BEGIN Exercise data

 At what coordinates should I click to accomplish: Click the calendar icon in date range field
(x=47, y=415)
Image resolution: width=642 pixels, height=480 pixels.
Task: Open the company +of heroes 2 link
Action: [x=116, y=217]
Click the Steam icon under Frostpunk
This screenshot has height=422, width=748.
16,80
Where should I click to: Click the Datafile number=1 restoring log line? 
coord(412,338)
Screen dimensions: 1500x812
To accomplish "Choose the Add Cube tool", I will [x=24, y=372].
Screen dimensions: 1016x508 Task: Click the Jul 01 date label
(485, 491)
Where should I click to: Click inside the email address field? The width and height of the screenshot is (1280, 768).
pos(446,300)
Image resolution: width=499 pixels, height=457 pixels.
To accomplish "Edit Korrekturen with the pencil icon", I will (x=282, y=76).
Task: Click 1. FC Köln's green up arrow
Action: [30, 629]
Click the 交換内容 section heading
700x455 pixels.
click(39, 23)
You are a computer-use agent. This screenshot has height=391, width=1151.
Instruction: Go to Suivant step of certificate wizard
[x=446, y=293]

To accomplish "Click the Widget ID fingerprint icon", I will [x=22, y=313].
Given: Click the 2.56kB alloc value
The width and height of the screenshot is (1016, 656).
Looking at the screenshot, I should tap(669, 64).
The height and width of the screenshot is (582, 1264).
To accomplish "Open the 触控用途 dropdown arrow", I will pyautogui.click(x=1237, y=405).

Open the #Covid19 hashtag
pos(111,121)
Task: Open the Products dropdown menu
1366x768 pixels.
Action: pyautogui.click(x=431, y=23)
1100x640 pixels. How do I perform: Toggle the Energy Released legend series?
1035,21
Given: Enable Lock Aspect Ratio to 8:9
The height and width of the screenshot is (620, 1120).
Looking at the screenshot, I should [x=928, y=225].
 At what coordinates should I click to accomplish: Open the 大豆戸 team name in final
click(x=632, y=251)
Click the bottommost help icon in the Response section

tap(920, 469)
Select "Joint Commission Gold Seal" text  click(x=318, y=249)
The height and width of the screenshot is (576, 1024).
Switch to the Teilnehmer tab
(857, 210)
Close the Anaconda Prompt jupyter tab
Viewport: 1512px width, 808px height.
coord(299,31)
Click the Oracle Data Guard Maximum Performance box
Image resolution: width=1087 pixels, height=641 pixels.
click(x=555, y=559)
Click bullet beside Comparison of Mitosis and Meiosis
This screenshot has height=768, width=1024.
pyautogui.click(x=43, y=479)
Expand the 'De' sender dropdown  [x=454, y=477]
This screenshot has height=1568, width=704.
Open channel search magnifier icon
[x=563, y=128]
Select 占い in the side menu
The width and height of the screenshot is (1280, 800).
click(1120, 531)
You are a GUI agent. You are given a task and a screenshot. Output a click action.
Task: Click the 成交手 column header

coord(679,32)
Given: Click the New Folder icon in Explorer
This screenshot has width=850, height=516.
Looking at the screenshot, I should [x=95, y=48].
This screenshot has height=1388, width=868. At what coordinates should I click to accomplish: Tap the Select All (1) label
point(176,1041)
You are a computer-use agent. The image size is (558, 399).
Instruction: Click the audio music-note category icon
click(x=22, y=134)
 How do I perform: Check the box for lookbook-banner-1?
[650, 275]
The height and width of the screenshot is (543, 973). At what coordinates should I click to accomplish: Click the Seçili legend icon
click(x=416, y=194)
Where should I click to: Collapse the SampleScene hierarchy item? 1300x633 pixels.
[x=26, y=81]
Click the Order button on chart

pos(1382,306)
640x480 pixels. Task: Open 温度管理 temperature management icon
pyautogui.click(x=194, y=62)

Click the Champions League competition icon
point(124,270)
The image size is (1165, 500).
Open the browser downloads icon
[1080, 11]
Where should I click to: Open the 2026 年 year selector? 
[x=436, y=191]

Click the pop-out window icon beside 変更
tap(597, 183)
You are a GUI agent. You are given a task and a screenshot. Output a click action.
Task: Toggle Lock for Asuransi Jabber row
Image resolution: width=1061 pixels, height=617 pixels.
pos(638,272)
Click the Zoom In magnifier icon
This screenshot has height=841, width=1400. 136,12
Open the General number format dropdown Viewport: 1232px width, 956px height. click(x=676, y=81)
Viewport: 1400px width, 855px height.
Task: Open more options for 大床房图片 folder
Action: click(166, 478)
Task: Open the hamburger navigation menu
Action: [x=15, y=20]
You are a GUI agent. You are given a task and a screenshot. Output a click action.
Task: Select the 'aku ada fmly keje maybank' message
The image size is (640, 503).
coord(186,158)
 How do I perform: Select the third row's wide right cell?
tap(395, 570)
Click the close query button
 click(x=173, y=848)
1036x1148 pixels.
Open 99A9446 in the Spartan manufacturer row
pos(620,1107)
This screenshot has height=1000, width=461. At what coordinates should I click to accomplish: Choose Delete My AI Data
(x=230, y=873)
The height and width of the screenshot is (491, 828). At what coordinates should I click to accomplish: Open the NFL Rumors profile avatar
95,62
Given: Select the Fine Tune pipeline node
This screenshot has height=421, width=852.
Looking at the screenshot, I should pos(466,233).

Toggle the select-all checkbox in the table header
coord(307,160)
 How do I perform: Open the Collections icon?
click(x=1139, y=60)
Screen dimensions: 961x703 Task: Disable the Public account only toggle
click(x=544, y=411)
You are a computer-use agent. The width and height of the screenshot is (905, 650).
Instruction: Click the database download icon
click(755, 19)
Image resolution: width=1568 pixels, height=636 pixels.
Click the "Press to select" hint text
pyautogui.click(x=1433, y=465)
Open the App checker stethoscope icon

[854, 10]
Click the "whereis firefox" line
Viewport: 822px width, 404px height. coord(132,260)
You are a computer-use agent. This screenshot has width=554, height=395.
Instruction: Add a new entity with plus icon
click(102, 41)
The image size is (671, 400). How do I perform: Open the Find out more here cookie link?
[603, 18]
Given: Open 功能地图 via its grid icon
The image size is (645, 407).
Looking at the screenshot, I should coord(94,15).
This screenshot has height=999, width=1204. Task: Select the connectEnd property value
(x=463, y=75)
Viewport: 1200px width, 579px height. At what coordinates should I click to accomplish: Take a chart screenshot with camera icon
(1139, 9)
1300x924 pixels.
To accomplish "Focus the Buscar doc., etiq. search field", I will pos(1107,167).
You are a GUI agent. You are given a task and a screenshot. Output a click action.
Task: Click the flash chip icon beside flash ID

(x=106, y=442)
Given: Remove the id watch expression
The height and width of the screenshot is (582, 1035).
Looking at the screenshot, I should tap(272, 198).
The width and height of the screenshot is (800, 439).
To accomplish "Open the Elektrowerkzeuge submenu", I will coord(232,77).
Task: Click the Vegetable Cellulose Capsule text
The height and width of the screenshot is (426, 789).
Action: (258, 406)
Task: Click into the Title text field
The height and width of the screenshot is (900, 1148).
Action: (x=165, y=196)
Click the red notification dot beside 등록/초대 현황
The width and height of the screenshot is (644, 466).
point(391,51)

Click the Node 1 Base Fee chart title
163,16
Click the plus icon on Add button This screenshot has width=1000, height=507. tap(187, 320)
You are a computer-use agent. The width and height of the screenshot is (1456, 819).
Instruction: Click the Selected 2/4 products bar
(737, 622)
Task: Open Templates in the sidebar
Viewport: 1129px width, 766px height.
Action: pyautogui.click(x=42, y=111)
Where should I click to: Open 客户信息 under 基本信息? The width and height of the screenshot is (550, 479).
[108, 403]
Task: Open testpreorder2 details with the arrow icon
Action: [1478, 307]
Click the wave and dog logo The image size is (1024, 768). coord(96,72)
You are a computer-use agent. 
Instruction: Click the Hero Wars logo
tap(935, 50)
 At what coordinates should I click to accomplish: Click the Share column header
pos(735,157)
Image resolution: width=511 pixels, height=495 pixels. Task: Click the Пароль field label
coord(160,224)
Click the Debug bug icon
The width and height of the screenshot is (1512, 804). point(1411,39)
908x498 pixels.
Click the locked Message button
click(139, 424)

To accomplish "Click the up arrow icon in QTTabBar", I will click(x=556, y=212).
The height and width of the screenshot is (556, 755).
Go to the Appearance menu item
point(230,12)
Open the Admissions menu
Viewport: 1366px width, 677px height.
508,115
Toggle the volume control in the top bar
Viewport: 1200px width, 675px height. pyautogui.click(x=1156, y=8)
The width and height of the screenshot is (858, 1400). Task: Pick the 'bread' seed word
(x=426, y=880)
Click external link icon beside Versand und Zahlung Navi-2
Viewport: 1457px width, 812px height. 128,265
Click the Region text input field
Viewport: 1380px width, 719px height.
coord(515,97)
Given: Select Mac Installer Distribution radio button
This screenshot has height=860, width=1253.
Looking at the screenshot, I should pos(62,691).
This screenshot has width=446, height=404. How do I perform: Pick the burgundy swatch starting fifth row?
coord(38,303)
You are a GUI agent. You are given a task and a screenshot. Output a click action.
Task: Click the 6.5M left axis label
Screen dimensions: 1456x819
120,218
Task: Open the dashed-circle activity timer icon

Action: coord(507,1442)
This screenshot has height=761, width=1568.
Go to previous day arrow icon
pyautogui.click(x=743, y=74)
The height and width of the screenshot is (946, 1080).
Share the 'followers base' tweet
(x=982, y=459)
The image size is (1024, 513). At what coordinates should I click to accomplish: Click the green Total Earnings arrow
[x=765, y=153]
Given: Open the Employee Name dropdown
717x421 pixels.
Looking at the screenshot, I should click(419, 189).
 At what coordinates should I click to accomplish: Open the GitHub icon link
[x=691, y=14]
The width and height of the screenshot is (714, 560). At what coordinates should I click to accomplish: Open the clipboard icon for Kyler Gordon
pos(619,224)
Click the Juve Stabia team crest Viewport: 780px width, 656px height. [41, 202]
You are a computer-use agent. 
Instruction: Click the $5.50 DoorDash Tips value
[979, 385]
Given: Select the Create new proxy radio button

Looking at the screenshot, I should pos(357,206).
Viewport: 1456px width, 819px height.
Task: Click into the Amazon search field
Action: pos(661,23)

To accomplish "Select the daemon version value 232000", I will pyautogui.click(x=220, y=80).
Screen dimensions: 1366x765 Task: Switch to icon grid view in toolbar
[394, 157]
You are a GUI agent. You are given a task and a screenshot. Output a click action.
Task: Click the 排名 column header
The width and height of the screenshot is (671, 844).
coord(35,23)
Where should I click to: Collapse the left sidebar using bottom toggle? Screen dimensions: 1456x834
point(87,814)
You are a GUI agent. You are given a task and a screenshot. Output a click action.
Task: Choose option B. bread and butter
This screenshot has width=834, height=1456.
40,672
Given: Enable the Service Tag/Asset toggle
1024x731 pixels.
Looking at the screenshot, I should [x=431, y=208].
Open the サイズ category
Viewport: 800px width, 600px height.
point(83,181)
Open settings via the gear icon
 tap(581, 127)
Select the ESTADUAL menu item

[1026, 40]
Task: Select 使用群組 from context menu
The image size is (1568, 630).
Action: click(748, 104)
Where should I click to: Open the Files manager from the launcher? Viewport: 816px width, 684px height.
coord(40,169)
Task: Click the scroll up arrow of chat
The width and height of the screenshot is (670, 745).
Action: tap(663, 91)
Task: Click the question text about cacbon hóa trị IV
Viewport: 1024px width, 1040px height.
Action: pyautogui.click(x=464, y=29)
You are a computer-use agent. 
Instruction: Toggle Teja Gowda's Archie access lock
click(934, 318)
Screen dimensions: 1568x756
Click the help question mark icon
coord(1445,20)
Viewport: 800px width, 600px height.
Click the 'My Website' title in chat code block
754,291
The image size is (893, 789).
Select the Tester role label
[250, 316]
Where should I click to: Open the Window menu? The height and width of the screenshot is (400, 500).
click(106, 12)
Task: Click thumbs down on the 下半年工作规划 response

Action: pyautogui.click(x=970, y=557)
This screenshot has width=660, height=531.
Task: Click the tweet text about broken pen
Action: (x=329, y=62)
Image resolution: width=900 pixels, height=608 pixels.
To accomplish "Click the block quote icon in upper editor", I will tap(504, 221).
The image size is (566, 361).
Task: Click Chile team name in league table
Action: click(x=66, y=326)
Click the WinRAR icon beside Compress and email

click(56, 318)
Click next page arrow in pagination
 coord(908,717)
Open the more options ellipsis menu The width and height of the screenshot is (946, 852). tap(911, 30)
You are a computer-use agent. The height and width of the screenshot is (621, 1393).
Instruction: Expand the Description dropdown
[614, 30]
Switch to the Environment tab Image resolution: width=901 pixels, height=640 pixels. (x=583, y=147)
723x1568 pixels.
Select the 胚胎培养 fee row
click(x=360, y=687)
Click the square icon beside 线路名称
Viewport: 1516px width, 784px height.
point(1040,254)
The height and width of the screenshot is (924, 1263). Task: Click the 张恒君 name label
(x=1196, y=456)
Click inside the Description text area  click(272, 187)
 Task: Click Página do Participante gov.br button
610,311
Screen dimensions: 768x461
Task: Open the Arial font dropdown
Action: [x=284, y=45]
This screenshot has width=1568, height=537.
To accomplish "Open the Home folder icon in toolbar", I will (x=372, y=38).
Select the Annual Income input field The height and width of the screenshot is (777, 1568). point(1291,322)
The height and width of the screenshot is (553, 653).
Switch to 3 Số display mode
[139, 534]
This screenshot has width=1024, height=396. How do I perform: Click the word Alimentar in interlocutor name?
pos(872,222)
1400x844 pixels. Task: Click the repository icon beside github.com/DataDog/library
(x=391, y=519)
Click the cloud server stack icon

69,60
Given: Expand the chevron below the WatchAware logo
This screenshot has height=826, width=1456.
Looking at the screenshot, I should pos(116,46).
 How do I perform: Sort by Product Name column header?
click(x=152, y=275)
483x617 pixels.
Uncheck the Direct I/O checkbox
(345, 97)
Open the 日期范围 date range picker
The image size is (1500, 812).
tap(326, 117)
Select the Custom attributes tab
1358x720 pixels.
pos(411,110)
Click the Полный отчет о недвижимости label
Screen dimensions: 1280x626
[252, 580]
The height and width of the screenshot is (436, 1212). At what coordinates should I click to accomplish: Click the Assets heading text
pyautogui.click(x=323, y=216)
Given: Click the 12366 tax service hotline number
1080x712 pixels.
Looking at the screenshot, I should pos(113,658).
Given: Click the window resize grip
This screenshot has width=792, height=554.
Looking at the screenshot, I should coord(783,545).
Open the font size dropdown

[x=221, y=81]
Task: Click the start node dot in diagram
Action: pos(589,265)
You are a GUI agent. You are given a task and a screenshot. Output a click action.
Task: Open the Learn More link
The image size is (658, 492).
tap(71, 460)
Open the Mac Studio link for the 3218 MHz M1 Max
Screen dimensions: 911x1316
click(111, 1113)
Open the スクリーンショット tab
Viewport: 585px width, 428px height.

END Exercise data

## Work request
Each line from the first line of the entries up to and including the line containing "The height and width of the screenshot is (576, 1024)." should be transcribed exactly, with all other lines left out.

## Response to this task
 At what coordinates should I click to accomplish: Click the calendar icon in date range field
(x=47, y=415)
Image resolution: width=642 pixels, height=480 pixels.
Task: Open the company +of heroes 2 link
Action: [x=116, y=217]
Click the Steam icon under Frostpunk
This screenshot has height=422, width=748.
16,80
Where should I click to: Click the Datafile number=1 restoring log line? 
coord(412,338)
Screen dimensions: 1500x812
To accomplish "Choose the Add Cube tool", I will [x=24, y=372].
Screen dimensions: 1016x508 Task: Click the Jul 01 date label
(485, 491)
Where should I click to: Click inside the email address field? The width and height of the screenshot is (1280, 768).
pos(446,300)
Image resolution: width=499 pixels, height=457 pixels.
To accomplish "Edit Korrekturen with the pencil icon", I will (x=282, y=76).
Task: Click 1. FC Köln's green up arrow
Action: [30, 629]
Click the 交換内容 section heading
700x455 pixels.
click(39, 23)
You are a computer-use agent. This screenshot has height=391, width=1151.
Instruction: Go to Suivant step of certificate wizard
[x=446, y=293]

To accomplish "Click the Widget ID fingerprint icon", I will [x=22, y=313].
Given: Click the 2.56kB alloc value
The width and height of the screenshot is (1016, 656).
Looking at the screenshot, I should tap(669, 64).
The height and width of the screenshot is (582, 1264).
To accomplish "Open the 触控用途 dropdown arrow", I will pyautogui.click(x=1237, y=405).

Open the #Covid19 hashtag
pos(111,121)
Task: Open the Products dropdown menu
1366x768 pixels.
Action: pyautogui.click(x=431, y=23)
1100x640 pixels. How do I perform: Toggle the Energy Released legend series?
1035,21
Given: Enable Lock Aspect Ratio to 8:9
The height and width of the screenshot is (620, 1120).
Looking at the screenshot, I should [x=928, y=225].
 At what coordinates should I click to accomplish: Open the 大豆戸 team name in final
click(x=632, y=251)
Click the bottommost help icon in the Response section

tap(920, 469)
Select "Joint Commission Gold Seal" text  click(x=318, y=249)
The height and width of the screenshot is (576, 1024).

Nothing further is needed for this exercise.